§ Exercise objective:
Repeat the entries from the line with "The height and width of the screenshot is (1546, 2380)." to the line with "will pyautogui.click(x=110, y=495).", keeping both of those lines.

§ Dataset records:
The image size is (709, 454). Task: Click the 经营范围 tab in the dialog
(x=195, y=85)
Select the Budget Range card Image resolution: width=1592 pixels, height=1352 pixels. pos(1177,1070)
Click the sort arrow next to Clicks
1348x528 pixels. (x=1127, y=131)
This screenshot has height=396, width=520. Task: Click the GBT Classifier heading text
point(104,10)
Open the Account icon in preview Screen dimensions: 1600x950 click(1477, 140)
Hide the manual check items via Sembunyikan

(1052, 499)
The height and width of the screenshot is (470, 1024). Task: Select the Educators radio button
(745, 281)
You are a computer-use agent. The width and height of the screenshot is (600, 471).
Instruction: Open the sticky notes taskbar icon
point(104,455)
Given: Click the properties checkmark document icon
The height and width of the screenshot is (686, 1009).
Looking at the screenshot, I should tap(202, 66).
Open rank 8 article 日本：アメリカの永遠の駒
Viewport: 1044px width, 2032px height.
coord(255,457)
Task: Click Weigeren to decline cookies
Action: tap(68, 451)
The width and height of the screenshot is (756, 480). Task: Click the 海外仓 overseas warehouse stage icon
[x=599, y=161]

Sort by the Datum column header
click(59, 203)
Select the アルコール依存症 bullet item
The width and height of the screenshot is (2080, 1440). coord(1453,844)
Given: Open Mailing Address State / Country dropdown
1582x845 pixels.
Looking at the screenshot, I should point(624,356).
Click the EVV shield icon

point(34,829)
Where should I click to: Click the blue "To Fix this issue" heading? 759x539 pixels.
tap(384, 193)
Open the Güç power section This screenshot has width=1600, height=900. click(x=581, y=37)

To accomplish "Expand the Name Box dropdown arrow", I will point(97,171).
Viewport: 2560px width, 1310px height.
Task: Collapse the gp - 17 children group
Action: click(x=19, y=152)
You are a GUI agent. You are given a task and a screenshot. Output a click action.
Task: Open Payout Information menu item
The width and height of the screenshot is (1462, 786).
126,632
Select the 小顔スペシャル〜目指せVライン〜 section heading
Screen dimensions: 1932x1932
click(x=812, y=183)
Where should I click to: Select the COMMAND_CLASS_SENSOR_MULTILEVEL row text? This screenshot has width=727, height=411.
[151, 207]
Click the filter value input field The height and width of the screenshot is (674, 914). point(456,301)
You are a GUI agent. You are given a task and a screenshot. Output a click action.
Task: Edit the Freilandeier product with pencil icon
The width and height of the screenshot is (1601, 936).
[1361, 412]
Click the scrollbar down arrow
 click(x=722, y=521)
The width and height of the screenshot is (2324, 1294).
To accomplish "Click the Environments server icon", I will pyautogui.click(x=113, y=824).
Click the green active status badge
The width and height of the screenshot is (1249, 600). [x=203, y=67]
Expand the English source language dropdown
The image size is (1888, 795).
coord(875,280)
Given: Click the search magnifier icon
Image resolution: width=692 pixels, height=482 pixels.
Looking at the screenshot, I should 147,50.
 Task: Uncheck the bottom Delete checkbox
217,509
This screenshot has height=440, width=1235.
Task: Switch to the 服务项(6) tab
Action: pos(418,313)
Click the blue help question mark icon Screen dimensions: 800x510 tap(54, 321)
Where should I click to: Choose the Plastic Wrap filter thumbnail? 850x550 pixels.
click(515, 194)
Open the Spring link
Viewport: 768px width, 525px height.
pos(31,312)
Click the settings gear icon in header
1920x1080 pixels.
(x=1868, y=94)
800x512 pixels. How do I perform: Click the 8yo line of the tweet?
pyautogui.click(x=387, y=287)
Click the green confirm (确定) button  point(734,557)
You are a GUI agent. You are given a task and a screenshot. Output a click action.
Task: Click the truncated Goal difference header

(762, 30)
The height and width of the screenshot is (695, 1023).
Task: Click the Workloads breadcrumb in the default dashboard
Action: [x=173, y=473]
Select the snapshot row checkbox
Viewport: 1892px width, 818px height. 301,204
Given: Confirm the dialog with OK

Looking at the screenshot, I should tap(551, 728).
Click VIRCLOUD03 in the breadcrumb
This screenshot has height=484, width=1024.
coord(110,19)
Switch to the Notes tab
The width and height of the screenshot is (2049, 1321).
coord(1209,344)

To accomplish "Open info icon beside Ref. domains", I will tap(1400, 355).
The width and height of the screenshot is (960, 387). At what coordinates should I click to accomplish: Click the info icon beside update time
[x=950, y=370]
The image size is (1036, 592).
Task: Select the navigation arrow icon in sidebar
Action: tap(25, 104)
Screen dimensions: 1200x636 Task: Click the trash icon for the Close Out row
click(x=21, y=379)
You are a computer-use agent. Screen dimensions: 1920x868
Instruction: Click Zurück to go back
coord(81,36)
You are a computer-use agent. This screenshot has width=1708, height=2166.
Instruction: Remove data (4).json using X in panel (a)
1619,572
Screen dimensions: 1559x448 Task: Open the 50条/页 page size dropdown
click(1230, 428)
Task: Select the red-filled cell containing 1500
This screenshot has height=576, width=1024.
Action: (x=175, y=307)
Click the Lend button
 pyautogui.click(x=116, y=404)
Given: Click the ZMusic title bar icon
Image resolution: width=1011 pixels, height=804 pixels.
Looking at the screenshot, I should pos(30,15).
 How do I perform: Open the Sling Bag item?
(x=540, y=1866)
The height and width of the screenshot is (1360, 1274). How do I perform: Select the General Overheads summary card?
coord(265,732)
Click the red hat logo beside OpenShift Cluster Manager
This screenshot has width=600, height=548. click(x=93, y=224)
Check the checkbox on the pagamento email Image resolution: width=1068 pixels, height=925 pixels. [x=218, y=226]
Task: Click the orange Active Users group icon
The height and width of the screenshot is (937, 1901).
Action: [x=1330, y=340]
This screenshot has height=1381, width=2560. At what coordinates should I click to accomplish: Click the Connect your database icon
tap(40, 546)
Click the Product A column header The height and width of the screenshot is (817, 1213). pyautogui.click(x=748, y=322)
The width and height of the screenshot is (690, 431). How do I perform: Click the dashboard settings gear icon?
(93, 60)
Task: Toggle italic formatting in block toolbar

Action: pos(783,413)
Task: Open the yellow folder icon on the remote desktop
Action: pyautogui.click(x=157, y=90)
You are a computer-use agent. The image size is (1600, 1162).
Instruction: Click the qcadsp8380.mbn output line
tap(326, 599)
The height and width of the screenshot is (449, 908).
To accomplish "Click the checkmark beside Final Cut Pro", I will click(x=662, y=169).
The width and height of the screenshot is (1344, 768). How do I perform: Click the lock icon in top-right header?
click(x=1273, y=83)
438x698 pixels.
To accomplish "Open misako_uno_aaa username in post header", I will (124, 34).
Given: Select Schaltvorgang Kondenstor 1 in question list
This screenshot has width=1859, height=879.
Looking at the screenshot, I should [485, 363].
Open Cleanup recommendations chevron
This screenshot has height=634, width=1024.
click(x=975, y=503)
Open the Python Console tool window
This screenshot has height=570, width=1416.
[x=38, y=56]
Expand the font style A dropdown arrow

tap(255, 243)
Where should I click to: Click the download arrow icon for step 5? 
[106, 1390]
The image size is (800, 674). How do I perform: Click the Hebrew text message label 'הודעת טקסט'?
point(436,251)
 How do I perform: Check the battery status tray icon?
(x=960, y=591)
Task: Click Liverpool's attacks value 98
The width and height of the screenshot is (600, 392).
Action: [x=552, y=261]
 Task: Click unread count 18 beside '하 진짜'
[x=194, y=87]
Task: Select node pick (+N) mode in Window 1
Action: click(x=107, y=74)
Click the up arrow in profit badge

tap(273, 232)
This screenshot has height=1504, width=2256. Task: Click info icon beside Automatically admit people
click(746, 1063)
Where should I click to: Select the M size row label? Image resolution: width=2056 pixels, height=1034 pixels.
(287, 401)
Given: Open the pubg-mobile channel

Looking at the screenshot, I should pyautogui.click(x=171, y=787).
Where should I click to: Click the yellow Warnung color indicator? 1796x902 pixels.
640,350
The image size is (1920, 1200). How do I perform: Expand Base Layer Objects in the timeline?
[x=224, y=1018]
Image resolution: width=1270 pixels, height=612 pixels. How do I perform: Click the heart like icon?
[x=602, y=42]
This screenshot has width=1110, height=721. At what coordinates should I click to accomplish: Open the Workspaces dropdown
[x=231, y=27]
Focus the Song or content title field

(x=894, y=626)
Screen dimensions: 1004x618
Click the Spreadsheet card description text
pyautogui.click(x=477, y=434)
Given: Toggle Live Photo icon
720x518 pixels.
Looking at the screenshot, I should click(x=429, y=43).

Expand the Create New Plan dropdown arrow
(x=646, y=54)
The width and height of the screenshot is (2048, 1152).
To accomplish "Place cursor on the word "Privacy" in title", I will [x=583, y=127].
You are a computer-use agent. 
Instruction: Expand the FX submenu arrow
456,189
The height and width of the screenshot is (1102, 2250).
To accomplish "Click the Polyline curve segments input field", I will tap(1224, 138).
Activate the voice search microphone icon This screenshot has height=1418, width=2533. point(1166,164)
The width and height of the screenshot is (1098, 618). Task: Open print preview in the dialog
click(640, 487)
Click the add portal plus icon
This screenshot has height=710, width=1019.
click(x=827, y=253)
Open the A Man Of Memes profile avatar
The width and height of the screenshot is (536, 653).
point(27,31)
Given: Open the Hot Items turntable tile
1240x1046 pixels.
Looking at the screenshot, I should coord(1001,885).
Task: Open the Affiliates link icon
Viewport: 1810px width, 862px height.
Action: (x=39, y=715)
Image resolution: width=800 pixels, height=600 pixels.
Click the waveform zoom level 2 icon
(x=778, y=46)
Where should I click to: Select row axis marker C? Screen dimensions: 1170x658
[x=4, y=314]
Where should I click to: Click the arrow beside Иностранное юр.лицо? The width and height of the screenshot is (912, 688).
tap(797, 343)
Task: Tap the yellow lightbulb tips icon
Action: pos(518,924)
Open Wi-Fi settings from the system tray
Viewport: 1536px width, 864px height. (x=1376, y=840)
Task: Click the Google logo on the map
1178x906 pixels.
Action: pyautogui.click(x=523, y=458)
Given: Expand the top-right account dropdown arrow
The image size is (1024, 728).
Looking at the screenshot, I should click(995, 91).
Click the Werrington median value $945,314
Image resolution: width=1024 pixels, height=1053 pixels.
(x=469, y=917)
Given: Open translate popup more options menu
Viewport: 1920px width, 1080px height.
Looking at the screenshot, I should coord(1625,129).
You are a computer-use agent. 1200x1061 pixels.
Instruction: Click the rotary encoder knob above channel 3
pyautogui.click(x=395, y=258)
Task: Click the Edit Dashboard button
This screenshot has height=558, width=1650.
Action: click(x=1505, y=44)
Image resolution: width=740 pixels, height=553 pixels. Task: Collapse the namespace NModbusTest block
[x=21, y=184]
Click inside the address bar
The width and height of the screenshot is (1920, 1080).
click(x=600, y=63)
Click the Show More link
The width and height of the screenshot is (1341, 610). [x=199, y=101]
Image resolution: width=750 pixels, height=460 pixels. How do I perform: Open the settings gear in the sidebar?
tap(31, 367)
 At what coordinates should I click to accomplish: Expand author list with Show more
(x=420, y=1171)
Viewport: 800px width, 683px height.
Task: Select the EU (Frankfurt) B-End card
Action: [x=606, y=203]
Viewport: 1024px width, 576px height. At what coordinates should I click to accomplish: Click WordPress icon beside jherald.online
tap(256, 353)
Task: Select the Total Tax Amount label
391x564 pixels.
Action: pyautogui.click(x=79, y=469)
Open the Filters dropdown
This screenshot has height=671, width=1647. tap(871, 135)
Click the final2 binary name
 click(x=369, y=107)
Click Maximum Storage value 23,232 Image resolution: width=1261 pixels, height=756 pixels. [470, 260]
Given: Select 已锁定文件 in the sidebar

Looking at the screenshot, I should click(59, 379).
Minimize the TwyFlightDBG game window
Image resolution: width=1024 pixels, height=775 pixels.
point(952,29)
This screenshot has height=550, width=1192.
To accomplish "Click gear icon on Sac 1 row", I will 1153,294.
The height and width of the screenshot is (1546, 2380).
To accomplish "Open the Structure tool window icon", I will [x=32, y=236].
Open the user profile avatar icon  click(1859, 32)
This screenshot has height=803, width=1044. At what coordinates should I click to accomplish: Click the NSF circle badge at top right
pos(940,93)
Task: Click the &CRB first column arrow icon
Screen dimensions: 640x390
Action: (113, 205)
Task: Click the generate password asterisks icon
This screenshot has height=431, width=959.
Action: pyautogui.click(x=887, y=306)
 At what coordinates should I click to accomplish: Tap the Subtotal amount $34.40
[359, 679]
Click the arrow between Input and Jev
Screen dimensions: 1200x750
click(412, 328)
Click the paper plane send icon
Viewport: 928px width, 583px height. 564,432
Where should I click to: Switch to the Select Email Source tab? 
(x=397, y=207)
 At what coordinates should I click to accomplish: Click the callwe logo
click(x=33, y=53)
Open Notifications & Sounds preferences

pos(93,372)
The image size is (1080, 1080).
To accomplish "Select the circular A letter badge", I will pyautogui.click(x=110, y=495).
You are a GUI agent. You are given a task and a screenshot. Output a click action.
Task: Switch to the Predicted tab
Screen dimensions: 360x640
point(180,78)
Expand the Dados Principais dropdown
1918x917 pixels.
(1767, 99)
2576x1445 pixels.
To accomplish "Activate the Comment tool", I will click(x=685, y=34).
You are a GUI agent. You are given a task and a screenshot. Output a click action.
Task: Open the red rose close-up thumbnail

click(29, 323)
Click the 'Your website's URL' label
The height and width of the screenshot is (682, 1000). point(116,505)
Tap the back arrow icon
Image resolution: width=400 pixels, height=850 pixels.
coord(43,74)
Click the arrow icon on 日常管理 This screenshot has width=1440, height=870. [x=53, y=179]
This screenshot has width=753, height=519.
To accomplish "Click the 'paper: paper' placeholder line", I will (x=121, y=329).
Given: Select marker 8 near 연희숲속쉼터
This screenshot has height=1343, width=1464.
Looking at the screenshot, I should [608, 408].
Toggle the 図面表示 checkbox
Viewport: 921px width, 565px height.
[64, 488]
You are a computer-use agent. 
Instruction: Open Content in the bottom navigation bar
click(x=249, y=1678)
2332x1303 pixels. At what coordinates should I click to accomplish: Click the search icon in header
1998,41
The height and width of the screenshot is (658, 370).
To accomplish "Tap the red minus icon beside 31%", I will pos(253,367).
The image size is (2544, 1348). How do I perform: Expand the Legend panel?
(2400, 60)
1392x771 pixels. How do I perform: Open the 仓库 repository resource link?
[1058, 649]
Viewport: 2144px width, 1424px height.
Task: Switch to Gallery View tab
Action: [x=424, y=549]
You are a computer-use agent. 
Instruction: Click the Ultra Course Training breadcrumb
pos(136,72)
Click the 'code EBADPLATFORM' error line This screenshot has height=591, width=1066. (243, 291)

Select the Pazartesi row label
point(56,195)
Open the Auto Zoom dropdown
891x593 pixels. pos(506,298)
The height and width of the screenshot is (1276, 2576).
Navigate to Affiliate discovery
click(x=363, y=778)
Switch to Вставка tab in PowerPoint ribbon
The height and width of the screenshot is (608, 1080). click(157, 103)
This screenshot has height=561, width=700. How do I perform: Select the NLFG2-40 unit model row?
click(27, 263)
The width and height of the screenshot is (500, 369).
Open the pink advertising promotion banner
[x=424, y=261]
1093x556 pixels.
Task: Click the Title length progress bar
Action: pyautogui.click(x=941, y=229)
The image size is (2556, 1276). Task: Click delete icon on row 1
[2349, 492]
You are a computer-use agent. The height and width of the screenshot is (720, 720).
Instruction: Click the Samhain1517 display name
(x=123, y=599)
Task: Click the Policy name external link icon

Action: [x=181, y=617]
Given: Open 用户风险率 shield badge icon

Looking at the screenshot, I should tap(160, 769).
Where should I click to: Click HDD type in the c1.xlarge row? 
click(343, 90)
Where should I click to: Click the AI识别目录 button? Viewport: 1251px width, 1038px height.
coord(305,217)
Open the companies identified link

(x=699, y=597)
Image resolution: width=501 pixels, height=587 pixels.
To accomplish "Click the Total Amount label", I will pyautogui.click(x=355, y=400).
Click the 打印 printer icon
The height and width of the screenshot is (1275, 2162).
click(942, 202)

§ Result below:
The height and width of the screenshot is (1546, 2380).
To accomplish "Open the Structure tool window icon", I will [x=32, y=236].
Open the user profile avatar icon  click(1859, 32)
This screenshot has height=803, width=1044. At what coordinates should I click to accomplish: Click the NSF circle badge at top right
pos(940,93)
Task: Click the &CRB first column arrow icon
Screen dimensions: 640x390
Action: (113, 205)
Task: Click the generate password asterisks icon
This screenshot has height=431, width=959.
Action: pyautogui.click(x=887, y=306)
 At what coordinates should I click to accomplish: Tap the Subtotal amount $34.40
[359, 679]
Click the arrow between Input and Jev
Screen dimensions: 1200x750
click(412, 328)
Click the paper plane send icon
Viewport: 928px width, 583px height. 564,432
Where should I click to: Switch to the Select Email Source tab? 
(x=397, y=207)
 At what coordinates should I click to accomplish: Click the callwe logo
click(x=33, y=53)
Open Notifications & Sounds preferences

pos(93,372)
The image size is (1080, 1080).
To accomplish "Select the circular A letter badge", I will pyautogui.click(x=110, y=495).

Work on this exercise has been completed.